# WORK INSTRUCTIONS
Check every line of the entries below for the word "computer", and copy the ones that have it.

========================================

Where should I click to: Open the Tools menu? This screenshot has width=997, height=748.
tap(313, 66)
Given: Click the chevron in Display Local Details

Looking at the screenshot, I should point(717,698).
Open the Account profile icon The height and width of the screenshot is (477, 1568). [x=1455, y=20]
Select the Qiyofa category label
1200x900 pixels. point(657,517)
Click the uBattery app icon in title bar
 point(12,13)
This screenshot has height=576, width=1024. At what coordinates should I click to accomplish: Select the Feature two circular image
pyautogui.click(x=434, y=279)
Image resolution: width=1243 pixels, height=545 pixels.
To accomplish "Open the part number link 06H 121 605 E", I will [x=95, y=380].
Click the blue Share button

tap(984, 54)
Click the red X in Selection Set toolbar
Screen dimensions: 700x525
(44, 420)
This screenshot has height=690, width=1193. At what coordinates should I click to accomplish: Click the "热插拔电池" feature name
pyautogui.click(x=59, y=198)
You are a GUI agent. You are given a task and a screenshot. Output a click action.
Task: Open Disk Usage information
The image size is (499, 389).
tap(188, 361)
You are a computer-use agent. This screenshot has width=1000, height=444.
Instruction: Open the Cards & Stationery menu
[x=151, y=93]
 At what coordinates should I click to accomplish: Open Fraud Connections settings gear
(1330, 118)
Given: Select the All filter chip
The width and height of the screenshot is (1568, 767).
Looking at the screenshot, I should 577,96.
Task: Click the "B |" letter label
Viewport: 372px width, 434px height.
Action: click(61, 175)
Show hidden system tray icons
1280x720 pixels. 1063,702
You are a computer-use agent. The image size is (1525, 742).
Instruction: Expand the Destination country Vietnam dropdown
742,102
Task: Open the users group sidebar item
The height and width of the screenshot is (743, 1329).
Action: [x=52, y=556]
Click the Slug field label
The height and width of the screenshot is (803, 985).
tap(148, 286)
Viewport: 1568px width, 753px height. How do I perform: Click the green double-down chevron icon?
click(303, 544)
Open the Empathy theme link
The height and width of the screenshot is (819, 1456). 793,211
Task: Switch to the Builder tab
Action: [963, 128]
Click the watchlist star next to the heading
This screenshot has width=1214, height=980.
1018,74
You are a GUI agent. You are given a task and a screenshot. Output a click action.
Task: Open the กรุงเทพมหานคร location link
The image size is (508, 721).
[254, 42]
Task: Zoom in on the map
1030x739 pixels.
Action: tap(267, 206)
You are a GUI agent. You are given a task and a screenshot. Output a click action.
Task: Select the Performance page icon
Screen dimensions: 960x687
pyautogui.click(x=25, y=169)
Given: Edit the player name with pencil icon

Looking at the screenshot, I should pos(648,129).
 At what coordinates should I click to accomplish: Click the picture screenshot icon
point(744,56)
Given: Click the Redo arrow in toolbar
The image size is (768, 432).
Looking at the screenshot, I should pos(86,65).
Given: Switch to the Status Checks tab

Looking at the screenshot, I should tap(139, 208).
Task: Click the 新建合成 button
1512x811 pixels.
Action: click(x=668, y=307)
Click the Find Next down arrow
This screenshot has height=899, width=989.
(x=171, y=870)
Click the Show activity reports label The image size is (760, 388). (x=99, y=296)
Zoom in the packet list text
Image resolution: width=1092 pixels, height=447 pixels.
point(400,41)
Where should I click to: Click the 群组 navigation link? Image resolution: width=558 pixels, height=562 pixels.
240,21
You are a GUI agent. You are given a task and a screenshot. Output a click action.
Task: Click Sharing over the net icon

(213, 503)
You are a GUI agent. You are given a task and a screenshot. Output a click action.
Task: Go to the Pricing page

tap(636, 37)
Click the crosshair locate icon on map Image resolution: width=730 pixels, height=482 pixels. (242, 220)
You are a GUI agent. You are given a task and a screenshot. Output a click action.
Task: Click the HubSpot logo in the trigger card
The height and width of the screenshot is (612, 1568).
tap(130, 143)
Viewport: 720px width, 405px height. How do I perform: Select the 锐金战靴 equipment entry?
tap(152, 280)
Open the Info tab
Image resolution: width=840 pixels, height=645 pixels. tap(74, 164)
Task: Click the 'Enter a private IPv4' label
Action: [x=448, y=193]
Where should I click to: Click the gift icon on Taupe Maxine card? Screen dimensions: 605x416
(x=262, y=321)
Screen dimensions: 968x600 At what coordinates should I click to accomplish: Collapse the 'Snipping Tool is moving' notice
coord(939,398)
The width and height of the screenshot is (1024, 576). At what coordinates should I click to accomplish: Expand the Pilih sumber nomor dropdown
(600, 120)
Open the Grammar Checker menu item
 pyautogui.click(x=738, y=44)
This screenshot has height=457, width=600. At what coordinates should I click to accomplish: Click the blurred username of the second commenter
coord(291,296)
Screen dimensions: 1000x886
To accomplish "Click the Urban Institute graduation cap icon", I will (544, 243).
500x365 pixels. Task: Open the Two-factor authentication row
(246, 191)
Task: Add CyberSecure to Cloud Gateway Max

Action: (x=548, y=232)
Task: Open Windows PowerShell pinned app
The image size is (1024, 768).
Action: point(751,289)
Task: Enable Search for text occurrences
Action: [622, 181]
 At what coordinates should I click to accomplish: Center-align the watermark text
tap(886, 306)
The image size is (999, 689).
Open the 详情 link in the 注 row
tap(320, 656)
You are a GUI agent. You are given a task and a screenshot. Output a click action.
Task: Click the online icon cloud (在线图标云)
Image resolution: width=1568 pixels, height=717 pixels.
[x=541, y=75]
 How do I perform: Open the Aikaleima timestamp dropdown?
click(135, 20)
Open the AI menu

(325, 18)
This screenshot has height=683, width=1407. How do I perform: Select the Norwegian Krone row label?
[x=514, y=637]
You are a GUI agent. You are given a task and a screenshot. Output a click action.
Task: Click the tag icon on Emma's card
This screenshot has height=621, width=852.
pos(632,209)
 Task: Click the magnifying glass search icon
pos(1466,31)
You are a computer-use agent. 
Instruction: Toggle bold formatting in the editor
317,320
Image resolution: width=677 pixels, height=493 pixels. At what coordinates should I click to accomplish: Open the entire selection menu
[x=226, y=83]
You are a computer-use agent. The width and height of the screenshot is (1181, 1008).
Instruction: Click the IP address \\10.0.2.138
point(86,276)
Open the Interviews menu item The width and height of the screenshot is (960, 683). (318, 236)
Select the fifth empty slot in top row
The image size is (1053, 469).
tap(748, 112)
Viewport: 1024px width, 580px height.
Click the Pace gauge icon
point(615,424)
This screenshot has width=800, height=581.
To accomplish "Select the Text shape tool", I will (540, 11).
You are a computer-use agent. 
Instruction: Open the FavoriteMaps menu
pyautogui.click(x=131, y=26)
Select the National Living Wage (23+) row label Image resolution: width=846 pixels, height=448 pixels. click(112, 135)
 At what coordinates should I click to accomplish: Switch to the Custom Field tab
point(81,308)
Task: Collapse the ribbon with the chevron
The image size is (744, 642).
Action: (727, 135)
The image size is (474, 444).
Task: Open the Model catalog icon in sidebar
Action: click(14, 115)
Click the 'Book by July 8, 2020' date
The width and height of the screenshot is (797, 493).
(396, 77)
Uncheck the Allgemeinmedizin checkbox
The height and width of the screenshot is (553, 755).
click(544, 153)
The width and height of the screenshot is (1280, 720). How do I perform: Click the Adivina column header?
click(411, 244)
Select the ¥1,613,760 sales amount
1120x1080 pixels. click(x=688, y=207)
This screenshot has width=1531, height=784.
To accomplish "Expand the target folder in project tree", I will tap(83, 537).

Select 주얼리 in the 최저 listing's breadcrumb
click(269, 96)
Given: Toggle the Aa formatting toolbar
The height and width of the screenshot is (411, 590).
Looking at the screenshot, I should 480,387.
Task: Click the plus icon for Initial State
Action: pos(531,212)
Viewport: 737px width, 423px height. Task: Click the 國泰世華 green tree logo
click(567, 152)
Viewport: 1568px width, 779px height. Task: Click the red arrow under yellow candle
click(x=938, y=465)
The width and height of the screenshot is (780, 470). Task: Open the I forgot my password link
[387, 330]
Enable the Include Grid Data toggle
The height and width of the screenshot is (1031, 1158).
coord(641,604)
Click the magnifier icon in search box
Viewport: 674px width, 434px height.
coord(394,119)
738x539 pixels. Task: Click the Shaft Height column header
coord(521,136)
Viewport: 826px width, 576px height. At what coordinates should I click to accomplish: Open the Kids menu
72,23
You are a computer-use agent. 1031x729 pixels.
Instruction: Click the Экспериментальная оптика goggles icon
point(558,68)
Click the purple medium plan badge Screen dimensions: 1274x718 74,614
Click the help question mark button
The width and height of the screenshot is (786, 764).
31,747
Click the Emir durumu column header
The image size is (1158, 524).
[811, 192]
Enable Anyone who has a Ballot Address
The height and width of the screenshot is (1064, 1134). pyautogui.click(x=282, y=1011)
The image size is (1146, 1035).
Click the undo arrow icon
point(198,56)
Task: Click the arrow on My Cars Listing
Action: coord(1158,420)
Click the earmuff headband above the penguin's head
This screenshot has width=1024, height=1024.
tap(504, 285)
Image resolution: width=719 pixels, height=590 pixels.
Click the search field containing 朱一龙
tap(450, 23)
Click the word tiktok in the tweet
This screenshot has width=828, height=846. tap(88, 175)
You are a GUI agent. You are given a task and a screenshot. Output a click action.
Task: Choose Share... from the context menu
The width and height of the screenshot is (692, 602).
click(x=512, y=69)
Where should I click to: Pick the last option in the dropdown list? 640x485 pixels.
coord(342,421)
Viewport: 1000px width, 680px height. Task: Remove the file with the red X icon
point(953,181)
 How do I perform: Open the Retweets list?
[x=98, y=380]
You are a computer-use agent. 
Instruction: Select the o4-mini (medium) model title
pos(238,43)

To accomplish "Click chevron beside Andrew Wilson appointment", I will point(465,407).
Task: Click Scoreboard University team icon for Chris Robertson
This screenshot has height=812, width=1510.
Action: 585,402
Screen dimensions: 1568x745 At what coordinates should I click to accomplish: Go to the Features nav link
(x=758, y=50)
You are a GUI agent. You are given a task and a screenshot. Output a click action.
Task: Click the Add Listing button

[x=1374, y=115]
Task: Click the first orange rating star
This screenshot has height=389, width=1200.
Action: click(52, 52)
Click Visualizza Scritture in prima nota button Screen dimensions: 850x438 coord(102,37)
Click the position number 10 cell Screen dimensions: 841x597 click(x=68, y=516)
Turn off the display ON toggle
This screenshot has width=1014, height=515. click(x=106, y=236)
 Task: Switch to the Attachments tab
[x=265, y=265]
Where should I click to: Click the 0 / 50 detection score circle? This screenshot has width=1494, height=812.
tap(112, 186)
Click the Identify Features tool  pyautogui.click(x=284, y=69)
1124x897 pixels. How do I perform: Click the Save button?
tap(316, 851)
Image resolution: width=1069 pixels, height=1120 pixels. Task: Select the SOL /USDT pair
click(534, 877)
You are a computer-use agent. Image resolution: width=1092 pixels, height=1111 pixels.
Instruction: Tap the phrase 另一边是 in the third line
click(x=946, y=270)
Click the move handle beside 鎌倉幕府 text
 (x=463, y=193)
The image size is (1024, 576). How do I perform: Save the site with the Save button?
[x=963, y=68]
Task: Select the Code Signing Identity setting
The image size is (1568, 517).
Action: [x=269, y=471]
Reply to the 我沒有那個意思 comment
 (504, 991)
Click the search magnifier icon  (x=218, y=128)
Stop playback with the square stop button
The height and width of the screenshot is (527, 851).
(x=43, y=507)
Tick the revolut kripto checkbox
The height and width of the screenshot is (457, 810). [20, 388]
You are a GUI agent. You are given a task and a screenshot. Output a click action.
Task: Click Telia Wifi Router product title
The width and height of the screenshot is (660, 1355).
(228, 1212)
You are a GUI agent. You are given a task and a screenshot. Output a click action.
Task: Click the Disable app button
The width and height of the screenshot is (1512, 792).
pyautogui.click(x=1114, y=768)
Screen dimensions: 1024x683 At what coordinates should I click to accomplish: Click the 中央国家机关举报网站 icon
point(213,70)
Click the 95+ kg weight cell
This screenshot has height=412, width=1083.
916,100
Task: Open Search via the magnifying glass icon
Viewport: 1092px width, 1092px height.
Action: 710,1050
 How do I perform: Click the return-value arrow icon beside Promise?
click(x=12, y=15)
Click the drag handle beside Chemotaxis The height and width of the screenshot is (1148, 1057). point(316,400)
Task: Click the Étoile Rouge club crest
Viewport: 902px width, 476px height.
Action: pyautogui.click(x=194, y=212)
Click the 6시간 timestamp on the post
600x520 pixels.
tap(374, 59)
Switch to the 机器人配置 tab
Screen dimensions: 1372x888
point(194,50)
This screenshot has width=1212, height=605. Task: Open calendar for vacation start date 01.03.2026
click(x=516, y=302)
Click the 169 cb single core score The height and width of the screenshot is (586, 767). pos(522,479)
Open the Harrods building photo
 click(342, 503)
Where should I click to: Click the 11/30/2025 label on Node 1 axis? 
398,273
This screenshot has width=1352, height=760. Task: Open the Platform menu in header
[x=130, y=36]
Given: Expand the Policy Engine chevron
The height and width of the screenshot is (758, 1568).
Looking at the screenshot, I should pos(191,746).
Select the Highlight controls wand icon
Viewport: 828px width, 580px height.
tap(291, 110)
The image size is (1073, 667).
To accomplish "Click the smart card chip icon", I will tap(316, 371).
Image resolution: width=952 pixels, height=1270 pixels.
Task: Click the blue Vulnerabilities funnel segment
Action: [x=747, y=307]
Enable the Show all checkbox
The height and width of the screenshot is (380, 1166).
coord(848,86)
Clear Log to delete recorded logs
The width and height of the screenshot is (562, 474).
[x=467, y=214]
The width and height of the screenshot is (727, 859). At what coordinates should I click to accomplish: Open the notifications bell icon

========================================

# ANSWER SECTION
You are a computer-use agent. This screenshot has width=1000, height=444.
You are a computer-use agent. The image size is (1525, 742).
You are a computer-use agent. 
You are a computer-use agent. The width and height of the screenshot is (1181, 1008).
You are a computer-use agent. 
You are a computer-use agent. 1031x729 pixels.
You are a computer-use agent. 
You are a computer-use agent. Image resolution: width=1092 pixels, height=1111 pixels.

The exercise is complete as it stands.